_The task_
Each record, exactly as written, should be printed again.

.....

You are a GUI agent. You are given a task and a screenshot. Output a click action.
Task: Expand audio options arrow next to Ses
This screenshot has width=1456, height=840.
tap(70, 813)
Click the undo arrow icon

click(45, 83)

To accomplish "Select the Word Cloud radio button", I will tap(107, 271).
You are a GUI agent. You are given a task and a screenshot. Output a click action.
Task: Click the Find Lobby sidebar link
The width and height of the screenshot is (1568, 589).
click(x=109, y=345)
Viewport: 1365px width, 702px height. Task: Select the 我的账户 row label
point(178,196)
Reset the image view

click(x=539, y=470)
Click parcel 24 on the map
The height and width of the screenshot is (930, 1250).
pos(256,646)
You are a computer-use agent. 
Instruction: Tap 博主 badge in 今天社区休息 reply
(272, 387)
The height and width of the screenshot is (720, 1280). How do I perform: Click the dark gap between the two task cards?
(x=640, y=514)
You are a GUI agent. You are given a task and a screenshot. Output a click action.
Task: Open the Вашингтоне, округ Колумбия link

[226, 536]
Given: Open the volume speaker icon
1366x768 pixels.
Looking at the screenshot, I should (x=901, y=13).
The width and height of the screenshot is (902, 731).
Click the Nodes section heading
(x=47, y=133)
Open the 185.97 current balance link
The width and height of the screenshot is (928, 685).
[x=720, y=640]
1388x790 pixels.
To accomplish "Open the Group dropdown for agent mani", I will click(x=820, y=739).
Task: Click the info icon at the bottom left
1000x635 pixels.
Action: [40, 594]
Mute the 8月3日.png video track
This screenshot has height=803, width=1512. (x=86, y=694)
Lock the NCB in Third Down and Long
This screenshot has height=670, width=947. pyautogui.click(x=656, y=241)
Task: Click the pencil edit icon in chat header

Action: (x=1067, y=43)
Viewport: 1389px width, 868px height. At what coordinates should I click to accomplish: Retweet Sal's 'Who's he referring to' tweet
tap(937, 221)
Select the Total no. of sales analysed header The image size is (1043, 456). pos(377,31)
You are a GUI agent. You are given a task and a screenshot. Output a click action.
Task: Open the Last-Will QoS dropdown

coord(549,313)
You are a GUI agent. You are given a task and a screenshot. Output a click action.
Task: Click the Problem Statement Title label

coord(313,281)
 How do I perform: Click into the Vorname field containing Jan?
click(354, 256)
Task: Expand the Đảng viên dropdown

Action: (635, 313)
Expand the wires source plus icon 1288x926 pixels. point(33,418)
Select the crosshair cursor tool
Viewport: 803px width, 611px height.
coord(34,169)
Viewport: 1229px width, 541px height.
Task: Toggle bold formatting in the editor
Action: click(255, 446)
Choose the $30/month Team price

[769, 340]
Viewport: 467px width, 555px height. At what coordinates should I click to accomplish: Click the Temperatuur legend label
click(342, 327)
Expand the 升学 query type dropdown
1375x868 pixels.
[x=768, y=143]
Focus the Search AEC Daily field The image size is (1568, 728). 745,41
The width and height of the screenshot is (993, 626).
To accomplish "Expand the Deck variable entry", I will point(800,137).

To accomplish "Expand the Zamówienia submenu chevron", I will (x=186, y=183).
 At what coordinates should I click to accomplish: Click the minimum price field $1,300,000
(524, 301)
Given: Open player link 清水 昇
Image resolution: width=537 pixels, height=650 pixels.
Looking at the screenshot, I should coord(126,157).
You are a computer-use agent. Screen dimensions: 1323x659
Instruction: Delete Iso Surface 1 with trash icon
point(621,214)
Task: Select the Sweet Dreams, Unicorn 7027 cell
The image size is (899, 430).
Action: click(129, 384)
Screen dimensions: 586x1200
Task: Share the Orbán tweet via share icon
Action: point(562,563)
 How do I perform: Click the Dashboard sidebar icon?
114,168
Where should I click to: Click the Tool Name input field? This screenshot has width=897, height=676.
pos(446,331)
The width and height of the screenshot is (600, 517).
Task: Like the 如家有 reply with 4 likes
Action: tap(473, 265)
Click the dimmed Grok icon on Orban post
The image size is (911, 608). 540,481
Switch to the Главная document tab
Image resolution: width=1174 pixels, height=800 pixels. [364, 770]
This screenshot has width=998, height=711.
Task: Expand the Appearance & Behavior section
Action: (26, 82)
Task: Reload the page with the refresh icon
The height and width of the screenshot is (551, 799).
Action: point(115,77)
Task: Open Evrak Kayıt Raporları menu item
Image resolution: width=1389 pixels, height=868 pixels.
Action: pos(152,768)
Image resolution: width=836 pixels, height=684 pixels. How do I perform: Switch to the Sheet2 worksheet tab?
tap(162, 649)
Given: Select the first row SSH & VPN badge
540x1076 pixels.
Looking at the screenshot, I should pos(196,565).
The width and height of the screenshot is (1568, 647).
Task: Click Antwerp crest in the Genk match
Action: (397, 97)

.....

_Response to the exercise_
You are a GUI agent. You are given a task and a screenshot. Output a click action.
Task: Expand audio options arrow next to Ses
This screenshot has width=1456, height=840.
tap(70, 813)
Click the undo arrow icon

click(45, 83)

To accomplish "Select the Word Cloud radio button", I will tap(107, 271).
You are a GUI agent. You are given a task and a screenshot. Output a click action.
Task: Click the Find Lobby sidebar link
The width and height of the screenshot is (1568, 589).
click(x=109, y=345)
Viewport: 1365px width, 702px height. Task: Select the 我的账户 row label
point(178,196)
Reset the image view

click(x=539, y=470)
Click parcel 24 on the map
The height and width of the screenshot is (930, 1250).
pos(256,646)
You are a computer-use agent. 
Instruction: Tap 博主 badge in 今天社区休息 reply
(272, 387)
The height and width of the screenshot is (720, 1280). How do I perform: Click the dark gap between the two task cards?
(x=640, y=514)
You are a GUI agent. You are given a task and a screenshot. Output a click action.
Task: Open the Вашингтоне, округ Колумбия link

[226, 536]
Given: Open the volume speaker icon
1366x768 pixels.
Looking at the screenshot, I should (x=901, y=13).
The width and height of the screenshot is (902, 731).
Click the Nodes section heading
(x=47, y=133)
Open the 185.97 current balance link
The width and height of the screenshot is (928, 685).
[x=720, y=640]
1388x790 pixels.
To accomplish "Open the Group dropdown for agent mani", I will click(x=820, y=739).
Task: Click the info icon at the bottom left
1000x635 pixels.
Action: [40, 594]
Mute the 8月3日.png video track
This screenshot has height=803, width=1512. (x=86, y=694)
Lock the NCB in Third Down and Long
This screenshot has height=670, width=947. pyautogui.click(x=656, y=241)
Task: Click the pencil edit icon in chat header

Action: (x=1067, y=43)
Viewport: 1389px width, 868px height. At what coordinates should I click to accomplish: Retweet Sal's 'Who's he referring to' tweet
tap(937, 221)
Select the Total no. of sales analysed header The image size is (1043, 456). pos(377,31)
You are a GUI agent. You are given a task and a screenshot. Output a click action.
Task: Open the Last-Will QoS dropdown

coord(549,313)
You are a GUI agent. You are given a task and a screenshot. Output a click action.
Task: Click the Problem Statement Title label

coord(313,281)
 How do I perform: Click into the Vorname field containing Jan?
click(354, 256)
Task: Expand the Đảng viên dropdown

Action: (635, 313)
Expand the wires source plus icon 1288x926 pixels. point(33,418)
Select the crosshair cursor tool
Viewport: 803px width, 611px height.
coord(34,169)
Viewport: 1229px width, 541px height.
Task: Toggle bold formatting in the editor
Action: click(255, 446)
Choose the $30/month Team price

[769, 340]
Viewport: 467px width, 555px height. At what coordinates should I click to accomplish: Click the Temperatuur legend label
click(342, 327)
Expand the 升学 query type dropdown
1375x868 pixels.
[x=768, y=143]
Focus the Search AEC Daily field The image size is (1568, 728). 745,41
The width and height of the screenshot is (993, 626).
To accomplish "Expand the Deck variable entry", I will point(800,137).

To accomplish "Expand the Zamówienia submenu chevron", I will (x=186, y=183).
 At what coordinates should I click to accomplish: Click the minimum price field $1,300,000
(524, 301)
Given: Open player link 清水 昇
Image resolution: width=537 pixels, height=650 pixels.
Looking at the screenshot, I should coord(126,157).
You are a computer-use agent. Screen dimensions: 1323x659
Instruction: Delete Iso Surface 1 with trash icon
point(621,214)
Task: Select the Sweet Dreams, Unicorn 7027 cell
The image size is (899, 430).
Action: click(129, 384)
Screen dimensions: 586x1200
Task: Share the Orbán tweet via share icon
Action: point(562,563)
 How do I perform: Click the Dashboard sidebar icon?
114,168
Where should I click to: Click the Tool Name input field? This screenshot has width=897, height=676.
pos(446,331)
The width and height of the screenshot is (600, 517).
Task: Like the 如家有 reply with 4 likes
Action: tap(473, 265)
Click the dimmed Grok icon on Orban post
The image size is (911, 608). 540,481
Switch to the Главная document tab
Image resolution: width=1174 pixels, height=800 pixels. [364, 770]
This screenshot has width=998, height=711.
Task: Expand the Appearance & Behavior section
Action: (26, 82)
Task: Reload the page with the refresh icon
The height and width of the screenshot is (551, 799).
Action: point(115,77)
Task: Open Evrak Kayıt Raporları menu item
Image resolution: width=1389 pixels, height=868 pixels.
Action: pos(152,768)
Image resolution: width=836 pixels, height=684 pixels. How do I perform: Switch to the Sheet2 worksheet tab?
tap(162, 649)
Given: Select the first row SSH & VPN badge
540x1076 pixels.
Looking at the screenshot, I should pos(196,565).
The width and height of the screenshot is (1568, 647).
Task: Click Antwerp crest in the Genk match
Action: (397, 97)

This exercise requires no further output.